The nation hasn't exactly erupted in a spasm of self- recrimination at his complaint of hostility towards rich foreigners such as he, when what we really should be doing is making our country a retirement haven.
He points out, in the belief it strengthens his argument, that he was able to make millions in Argentina, Peru and Brazil. Yet when he came here not only couldn't he seem to turn a profit, he lost millions.
Rightly or wrongly, those South American countries are not ones upon which we tend to model too many of our aspirations.
This must be the easiest rebuff that Mr Joyce has made in a long time. If anything it's a welcome look for a Government more vulnerable to being seen as a lapdog for foreign investors.
The minister was able to cite the World Bank, which is itself hardly a cuddly institution, ranking New Zealand the third-easiest country in which to do business, and to cite the likes of monumentally successful Hollywood director James Cameron, who has been investing here.
Mr Davidson was part of a group of investors who bought into the lodge and it seems his fortunes suffered from difficulties gaining resource consent for expansion, blocking much-needed international investment.
But a couple of other factors arose for which we our leaders probably couldn't be blamed; the global financial crisis and his own financially painful divorce.
Although he has funds in the United States, he points out it's more important to pay his children's private tuition than the bank. Hence the mansion, by now sadly run-down, coming up for sale.
Given that Mr Davidson is not only an investor but a publisher of investment advice, he has been taking a hiding from Kiwi commentators for what they detect as his own lack of nous.
So much, said one, for all those books preaching personal responsibility, preparing for the unexpected and living within your means.

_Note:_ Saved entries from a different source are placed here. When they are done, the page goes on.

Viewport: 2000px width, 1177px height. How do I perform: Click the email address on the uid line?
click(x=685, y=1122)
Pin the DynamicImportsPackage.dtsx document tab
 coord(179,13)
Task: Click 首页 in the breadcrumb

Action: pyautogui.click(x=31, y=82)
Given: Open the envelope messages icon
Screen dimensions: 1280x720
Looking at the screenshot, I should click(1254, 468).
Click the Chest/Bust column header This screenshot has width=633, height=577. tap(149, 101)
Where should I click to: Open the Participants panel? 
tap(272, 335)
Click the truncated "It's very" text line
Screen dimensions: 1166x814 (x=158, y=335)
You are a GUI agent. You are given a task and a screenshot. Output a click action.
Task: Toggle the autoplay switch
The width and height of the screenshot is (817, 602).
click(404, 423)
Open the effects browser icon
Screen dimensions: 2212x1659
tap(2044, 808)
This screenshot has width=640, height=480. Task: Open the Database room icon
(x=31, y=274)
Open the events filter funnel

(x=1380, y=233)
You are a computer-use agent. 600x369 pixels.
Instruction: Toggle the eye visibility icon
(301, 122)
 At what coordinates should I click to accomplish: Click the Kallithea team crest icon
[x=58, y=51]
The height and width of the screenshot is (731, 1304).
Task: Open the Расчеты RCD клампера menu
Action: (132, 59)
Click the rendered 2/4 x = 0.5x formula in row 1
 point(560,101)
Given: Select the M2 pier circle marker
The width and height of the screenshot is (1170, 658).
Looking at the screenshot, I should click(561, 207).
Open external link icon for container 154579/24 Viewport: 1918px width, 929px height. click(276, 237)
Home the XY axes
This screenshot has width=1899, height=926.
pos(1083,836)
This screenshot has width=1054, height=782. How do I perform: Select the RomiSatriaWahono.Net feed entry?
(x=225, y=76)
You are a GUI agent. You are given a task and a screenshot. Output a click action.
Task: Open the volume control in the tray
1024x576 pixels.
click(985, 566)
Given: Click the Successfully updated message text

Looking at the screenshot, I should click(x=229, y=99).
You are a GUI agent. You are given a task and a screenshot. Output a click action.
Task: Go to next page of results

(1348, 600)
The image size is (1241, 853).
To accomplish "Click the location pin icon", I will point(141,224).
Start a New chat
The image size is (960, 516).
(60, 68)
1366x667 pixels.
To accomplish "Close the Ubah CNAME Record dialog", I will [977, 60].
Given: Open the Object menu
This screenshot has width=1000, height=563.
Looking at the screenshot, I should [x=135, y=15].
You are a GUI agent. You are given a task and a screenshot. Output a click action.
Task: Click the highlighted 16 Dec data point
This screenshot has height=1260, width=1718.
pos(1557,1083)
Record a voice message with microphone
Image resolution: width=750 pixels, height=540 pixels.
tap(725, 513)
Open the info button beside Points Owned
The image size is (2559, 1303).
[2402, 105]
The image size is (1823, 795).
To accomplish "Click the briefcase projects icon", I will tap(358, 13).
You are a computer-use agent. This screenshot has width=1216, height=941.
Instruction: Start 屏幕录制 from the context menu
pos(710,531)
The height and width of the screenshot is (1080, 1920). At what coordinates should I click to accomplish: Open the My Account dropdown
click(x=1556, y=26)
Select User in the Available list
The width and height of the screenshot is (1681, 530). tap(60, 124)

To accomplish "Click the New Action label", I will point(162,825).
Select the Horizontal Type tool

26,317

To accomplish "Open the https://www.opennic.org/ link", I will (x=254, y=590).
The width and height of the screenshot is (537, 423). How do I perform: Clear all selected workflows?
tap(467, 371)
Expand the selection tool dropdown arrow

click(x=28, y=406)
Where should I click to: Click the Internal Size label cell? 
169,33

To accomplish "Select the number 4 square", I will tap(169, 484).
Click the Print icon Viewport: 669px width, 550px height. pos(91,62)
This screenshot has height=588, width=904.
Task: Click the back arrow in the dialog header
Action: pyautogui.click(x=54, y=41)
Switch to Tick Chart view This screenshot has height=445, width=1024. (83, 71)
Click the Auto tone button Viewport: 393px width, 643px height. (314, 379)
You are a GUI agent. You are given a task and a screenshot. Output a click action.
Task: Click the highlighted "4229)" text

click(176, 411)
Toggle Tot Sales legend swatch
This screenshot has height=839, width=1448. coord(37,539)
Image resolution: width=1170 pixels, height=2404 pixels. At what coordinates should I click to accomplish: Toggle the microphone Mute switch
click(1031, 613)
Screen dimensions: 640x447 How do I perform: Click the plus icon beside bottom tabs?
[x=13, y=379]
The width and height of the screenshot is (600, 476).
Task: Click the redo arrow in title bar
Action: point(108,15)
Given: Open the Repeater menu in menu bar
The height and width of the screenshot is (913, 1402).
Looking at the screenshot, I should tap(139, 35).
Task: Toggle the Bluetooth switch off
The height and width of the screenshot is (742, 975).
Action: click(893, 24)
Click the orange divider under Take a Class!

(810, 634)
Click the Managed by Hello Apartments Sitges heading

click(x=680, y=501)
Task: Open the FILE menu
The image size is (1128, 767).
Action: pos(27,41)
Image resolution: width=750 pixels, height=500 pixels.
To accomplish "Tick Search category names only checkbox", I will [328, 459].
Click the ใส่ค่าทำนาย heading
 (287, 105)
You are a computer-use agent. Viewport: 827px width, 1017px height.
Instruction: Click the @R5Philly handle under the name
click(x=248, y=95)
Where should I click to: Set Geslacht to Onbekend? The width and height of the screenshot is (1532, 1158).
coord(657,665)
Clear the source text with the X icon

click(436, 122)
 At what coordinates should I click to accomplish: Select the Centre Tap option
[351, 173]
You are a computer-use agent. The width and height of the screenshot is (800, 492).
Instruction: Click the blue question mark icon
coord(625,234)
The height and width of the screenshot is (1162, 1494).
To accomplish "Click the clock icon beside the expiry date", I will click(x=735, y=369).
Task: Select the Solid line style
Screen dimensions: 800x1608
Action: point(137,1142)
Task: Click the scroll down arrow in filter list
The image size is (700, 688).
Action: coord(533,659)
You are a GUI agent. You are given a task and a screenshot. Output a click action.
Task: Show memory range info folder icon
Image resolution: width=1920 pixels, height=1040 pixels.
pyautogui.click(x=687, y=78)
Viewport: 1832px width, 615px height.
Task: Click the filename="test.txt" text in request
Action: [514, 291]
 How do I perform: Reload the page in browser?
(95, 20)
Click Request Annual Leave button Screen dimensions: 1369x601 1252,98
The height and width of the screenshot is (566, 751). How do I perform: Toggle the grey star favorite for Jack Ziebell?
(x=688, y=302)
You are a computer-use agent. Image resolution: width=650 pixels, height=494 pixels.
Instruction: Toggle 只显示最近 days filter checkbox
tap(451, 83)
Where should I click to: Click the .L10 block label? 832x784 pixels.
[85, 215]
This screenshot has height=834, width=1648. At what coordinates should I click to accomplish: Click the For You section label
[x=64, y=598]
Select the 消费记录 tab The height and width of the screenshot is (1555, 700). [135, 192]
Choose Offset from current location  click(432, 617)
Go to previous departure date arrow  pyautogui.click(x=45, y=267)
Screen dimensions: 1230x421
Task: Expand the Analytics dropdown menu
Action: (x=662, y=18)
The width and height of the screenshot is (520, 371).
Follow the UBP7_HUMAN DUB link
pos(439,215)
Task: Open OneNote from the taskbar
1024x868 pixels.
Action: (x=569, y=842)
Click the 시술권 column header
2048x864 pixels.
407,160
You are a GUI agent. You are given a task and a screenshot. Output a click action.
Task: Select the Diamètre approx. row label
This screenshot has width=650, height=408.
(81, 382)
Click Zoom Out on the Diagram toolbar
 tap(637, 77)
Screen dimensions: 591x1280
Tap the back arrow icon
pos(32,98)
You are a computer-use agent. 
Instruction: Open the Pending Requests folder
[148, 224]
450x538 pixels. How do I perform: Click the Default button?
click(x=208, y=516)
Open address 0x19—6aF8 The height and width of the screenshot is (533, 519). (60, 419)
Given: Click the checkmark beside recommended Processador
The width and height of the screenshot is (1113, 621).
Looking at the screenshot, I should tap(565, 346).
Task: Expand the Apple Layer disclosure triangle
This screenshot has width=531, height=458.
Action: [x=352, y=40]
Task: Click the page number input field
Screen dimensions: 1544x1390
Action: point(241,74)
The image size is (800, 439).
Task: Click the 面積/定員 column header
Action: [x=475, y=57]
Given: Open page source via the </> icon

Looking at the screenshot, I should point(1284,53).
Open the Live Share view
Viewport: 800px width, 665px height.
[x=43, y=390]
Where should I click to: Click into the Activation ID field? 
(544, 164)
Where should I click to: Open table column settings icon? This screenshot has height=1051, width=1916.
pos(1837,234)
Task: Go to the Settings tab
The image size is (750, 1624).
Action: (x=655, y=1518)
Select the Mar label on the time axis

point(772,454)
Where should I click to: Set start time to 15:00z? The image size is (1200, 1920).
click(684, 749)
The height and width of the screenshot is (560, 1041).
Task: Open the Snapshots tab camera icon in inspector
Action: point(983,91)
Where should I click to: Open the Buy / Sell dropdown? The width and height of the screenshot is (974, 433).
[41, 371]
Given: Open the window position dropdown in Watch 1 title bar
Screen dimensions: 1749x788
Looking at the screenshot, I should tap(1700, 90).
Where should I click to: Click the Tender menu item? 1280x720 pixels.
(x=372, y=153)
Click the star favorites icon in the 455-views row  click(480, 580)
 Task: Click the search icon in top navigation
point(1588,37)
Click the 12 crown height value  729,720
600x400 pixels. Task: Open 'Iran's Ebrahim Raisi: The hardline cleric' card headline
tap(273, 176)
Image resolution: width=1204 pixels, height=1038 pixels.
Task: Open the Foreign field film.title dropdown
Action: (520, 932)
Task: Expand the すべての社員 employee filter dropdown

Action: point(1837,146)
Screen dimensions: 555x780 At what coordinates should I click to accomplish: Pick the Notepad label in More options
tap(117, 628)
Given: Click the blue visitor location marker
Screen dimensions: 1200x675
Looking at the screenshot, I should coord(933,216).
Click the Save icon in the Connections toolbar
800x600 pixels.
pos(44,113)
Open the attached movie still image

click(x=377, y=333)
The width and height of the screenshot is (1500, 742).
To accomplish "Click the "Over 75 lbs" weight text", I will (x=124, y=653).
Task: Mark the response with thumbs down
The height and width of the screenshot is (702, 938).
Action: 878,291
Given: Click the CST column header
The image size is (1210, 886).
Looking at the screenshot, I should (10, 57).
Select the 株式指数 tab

Granted, in New Zealand we don't expect investment advisors to turn their backs on mortgages. However, it's perhaps worth remembering that with the law in the US, where he's from, it's far more common to walk away from a mortgage, but it attaches to the property, not the person. In the land of personal responsibility, the defaulter might lose the asset but the residual problem of the achingly unsatisfied mortgage becomes the lender's.